◆ **About this task**: Go to the line containing "Mark this message as Spam" in the records below and print it and every following line exactly, on through the line containing "Task: Click the Live", then stop.

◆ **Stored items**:

-*-

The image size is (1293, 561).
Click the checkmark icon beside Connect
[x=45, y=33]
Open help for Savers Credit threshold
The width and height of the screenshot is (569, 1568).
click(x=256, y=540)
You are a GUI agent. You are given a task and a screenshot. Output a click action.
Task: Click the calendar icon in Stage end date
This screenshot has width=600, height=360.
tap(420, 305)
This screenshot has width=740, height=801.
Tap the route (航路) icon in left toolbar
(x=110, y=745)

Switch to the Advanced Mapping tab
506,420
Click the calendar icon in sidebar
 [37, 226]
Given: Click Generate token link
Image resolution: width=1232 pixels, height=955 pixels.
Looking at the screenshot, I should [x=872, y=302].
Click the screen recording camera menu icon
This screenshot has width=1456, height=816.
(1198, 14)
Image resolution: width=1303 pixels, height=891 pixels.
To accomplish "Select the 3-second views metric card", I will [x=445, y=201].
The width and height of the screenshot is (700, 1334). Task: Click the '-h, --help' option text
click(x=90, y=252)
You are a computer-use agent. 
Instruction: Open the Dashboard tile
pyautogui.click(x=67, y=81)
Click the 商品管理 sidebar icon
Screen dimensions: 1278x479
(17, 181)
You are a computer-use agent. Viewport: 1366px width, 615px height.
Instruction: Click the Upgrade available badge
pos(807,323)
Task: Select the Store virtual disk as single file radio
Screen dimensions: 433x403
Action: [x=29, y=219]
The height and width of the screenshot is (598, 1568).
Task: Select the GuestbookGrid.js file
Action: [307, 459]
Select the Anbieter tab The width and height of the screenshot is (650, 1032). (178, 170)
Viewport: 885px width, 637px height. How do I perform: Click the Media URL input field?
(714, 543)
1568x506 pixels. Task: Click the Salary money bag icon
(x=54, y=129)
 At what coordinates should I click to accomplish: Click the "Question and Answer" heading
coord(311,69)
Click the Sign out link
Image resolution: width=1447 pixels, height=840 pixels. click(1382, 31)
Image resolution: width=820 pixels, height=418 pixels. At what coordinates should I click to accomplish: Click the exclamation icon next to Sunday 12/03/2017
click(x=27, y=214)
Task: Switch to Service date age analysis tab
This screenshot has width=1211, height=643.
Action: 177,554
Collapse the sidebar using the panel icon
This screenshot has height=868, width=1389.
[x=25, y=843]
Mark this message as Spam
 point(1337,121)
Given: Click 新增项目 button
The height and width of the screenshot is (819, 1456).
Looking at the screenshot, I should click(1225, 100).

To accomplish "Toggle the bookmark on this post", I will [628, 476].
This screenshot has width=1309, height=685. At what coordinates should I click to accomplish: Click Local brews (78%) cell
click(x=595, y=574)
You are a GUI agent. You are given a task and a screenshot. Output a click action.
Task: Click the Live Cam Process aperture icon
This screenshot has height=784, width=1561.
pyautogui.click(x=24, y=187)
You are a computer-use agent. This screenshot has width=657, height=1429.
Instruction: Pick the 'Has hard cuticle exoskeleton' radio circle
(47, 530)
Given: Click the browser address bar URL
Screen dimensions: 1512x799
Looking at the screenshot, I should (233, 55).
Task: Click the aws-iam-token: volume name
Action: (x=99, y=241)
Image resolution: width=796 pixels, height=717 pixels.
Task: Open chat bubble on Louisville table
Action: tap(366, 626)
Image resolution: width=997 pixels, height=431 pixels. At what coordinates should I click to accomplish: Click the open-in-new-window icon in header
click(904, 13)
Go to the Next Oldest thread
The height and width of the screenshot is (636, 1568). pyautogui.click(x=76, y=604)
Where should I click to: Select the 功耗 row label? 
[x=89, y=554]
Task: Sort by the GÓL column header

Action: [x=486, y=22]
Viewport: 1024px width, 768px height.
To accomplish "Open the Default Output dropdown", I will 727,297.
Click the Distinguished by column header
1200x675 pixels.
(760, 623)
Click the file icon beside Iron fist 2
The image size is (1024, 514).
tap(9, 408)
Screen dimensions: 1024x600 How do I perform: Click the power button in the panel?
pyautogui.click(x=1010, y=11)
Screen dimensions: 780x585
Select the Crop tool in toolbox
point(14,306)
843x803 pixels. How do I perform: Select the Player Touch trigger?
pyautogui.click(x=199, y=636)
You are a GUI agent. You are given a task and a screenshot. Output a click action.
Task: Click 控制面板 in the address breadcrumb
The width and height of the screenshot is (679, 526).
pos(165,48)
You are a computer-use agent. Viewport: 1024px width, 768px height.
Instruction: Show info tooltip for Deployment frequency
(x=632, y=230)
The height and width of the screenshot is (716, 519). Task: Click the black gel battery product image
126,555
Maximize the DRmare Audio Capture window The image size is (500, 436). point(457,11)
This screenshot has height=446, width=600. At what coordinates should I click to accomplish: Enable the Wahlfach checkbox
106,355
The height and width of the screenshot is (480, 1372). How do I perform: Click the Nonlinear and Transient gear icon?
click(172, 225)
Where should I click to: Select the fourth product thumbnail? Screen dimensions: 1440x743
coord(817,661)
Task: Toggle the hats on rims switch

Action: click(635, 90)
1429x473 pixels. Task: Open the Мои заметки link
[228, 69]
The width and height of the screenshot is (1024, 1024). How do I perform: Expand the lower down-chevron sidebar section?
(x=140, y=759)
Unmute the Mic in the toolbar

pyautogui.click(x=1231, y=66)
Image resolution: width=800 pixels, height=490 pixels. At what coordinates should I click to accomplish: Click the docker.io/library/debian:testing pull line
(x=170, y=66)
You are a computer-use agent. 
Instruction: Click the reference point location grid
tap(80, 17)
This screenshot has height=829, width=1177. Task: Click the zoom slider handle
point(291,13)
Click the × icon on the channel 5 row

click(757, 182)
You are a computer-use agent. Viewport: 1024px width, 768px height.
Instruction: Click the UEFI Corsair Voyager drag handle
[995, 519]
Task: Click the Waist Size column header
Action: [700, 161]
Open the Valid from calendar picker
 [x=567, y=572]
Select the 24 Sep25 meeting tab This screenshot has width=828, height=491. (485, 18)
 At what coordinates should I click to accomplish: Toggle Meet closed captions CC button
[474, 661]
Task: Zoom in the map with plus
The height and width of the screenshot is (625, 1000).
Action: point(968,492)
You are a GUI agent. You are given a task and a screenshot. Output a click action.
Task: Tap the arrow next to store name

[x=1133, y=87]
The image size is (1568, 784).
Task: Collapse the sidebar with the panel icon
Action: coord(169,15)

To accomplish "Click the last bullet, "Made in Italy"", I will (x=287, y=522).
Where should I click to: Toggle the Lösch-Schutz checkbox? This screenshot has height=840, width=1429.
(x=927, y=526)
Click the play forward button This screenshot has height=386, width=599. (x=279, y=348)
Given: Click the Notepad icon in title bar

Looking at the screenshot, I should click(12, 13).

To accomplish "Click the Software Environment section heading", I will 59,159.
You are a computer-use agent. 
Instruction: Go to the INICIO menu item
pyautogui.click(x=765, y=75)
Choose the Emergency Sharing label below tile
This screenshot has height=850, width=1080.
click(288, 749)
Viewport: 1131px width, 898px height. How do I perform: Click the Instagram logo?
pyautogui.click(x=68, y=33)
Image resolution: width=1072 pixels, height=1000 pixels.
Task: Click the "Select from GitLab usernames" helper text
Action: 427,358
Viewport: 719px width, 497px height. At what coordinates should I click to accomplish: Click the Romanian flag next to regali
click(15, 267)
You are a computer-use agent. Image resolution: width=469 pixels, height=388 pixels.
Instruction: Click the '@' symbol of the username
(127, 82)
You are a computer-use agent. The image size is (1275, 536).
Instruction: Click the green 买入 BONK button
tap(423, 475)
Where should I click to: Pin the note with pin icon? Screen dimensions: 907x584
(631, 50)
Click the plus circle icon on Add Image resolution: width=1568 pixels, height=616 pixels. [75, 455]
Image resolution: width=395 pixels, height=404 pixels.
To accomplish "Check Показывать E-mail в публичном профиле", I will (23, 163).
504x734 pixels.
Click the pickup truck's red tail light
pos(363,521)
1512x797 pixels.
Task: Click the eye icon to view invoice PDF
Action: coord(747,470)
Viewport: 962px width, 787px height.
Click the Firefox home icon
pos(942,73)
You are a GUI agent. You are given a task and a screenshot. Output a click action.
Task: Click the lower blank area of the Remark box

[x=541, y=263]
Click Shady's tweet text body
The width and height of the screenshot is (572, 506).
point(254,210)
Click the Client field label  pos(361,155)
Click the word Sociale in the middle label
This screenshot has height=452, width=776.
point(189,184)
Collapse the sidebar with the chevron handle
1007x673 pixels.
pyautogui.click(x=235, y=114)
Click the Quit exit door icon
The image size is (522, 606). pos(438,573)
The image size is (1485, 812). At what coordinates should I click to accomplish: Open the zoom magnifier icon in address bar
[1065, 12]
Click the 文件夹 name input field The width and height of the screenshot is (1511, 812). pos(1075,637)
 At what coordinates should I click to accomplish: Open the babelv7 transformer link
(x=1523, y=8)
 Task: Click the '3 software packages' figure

-*-

◆ **Task response**:
Mark this message as Spam
 point(1337,121)
Given: Click 新增项目 button
The height and width of the screenshot is (819, 1456).
Looking at the screenshot, I should click(1225, 100).

To accomplish "Toggle the bookmark on this post", I will [628, 476].
This screenshot has width=1309, height=685. At what coordinates should I click to accomplish: Click Local brews (78%) cell
click(x=595, y=574)
You are a GUI agent. You are given a task and a screenshot. Output a click action.
Task: Click the Live Cam Process aperture icon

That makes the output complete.